If $$ \cos t < 0 $$, then $$ t $$ is in Quadrant II or Quadrant III.

For both conditions to be satisfied, $$ t $$ must be in Quadrant II.

**step3 Determine the value of $$ \cos t $$**

We can find the value of $$ \cos t $$ using the Pythagorean identity that relates sine and cosine. Since we know $$ \sin t $$ and the quadrant of $$ t $$, we can determine the exact value of $$ \cos t $$.

$$ \sin^2 t + \cos^2 t = 1 $$

Substitute the value of $$ \sin t = \frac{1}{5} $$ into the identity:

$$ \left(\frac{1}{5}\right)^2 + \cos^2 t = 1 $$

$$ \frac{1}{25} + \cos^2 t = 1 $$

Subtract $$ \frac{1}{25} $$ from both sides:

$$ \cos^2 t = 1 - \frac{1}{25} $$

$$ \cos^2 t = \frac{25}{25} - \frac{1}{25} $$

$$ \cos^2 t = \frac{24}{25} $$

Take the square root of both sides.
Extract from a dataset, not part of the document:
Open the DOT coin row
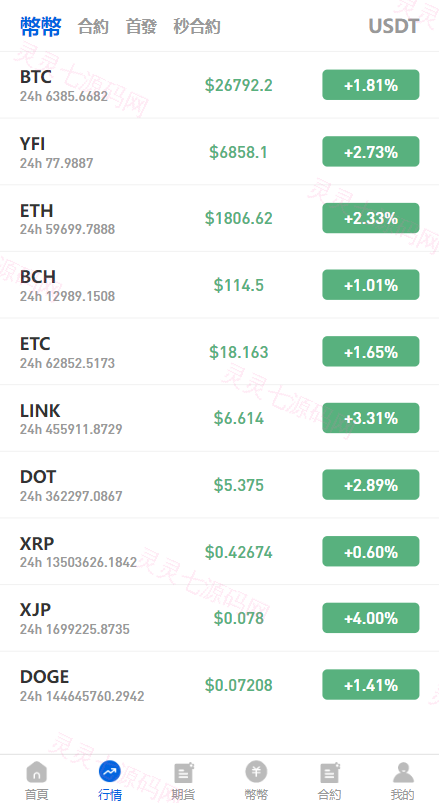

Since $$ t $$ is in Quadrant II, $$ \cos t $$ must be negative.

$$ \cos t = -\sqrt{\frac{24}{25}} $$

$$ \cos t = -\frac{\sqrt{24}}{\sqrt{25}} $$

$$ \cos t = -\frac{\sqrt{4 \times 6}}{5} $$

$$ \cos t = -\frac{2\sqrt{6}}{5} $$

**step4 Determine the value of $$ \tan t $$ and $$ \cot t $$**

The tangent function is the ratio of sine to cosine. Once we have $$ \tan t $$, we can find $$ \cot t $$ using its reciprocal identity.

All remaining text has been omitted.